Obligations du bailleur en cas de dépérissement d'un centre commercial

L’étendue de l’obligation du bailleur pour les galeries marchandes ou centres commerciaux a soulevé d’importantes interrogations, portant notamment sur son éventuelle garantie de maintenir un environnement commercial favorable au locataire.

À plusieurs reprises, la Cour de cassation a affirmé qu’un bailleur de centre commercial ne contractait aucune obligation particulière destinée à assurer le maintien d’un environnement commercial, puisqu’il était seulement tenu d’assurer la délivrance, l’entretien et la jouissance paisible de la chose louée, et ce conformément aux dispositions des articles 1719 et 1720 du code civil (notamment : Cass. 3e civ., 12 juillet 2000, arrêt n° 98-23171).

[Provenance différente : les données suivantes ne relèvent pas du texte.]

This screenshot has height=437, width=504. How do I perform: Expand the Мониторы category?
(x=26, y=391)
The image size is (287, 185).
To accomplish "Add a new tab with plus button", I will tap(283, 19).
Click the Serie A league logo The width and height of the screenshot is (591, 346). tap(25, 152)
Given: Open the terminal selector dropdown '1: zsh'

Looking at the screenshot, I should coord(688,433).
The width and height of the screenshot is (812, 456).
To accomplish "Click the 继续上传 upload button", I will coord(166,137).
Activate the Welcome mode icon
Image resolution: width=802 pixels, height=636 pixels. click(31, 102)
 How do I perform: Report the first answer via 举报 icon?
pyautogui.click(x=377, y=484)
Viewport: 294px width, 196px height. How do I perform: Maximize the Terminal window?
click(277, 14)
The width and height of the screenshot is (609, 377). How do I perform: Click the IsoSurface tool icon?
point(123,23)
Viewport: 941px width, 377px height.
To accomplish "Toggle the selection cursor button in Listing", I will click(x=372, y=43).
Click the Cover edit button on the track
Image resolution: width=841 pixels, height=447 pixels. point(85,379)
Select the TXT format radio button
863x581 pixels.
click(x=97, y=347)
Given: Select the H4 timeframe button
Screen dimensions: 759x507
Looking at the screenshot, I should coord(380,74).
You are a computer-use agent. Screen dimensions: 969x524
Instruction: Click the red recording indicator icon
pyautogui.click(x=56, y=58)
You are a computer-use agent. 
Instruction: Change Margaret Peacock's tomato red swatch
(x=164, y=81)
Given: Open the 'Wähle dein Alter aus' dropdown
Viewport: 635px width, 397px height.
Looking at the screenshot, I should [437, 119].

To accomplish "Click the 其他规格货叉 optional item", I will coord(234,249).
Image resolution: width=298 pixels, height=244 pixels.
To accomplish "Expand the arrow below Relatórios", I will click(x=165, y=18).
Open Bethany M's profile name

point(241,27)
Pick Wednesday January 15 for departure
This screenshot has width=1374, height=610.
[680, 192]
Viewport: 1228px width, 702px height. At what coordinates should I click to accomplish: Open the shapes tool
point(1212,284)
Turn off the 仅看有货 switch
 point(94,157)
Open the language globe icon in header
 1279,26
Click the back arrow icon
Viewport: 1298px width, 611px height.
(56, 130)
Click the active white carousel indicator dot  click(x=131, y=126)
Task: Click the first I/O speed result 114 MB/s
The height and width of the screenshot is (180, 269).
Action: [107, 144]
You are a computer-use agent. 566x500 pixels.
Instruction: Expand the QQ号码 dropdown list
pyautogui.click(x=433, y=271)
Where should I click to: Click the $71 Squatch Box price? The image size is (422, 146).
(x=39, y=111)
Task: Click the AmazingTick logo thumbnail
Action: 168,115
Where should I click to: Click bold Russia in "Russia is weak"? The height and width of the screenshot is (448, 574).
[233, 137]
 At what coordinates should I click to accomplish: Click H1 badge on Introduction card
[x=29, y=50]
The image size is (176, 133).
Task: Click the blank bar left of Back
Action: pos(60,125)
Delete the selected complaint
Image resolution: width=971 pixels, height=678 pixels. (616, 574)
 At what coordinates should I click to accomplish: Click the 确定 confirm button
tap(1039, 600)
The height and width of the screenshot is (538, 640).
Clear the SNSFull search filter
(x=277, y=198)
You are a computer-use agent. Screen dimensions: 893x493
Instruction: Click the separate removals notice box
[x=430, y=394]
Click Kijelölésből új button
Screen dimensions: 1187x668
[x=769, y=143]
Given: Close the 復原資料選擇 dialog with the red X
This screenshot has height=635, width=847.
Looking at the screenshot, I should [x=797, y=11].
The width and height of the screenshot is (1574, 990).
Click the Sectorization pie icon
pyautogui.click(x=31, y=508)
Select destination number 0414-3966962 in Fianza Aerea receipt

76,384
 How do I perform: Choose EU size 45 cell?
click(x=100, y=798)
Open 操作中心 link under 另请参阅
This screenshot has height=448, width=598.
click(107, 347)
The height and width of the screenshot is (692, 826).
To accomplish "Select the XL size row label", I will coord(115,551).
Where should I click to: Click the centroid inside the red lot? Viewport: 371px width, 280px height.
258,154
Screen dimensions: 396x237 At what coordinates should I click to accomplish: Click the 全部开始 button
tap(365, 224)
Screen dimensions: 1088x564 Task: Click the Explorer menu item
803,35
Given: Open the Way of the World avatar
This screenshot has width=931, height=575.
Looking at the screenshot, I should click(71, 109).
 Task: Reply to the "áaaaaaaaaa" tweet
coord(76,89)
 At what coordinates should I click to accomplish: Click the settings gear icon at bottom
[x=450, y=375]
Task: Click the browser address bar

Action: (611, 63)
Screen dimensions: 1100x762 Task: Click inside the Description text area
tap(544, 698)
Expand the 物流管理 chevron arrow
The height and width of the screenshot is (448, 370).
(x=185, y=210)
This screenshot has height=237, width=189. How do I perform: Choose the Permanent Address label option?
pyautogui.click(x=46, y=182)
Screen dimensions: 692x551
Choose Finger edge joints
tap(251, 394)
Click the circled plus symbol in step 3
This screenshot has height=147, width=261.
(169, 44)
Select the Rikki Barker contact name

Cette solution s’est ensuite infléchie, la Cour de cassation ayant sanctionné un arrêt d’appel qui n’avait pas recherché si le défaut d’entretien des parties communes du centre commercial n’avait pas pour effet de priver les preneurs des avantages qu’ils tenaient du bail (Cass. 3e civ., 31 octobre 2006, arrêt n° 05-18.377).

Ceci étant, il fallait donc se référer aux dispositions contractuelles pour vérifier notamment si l’accès à la galerie marchande devait ou non être intégré à l’obligation de délivrance du bailleur, tandis qu’en l’absence de stipulation particulière aucune obligation complémentaire ne devait peser sur le bailleur d’un centre commercial.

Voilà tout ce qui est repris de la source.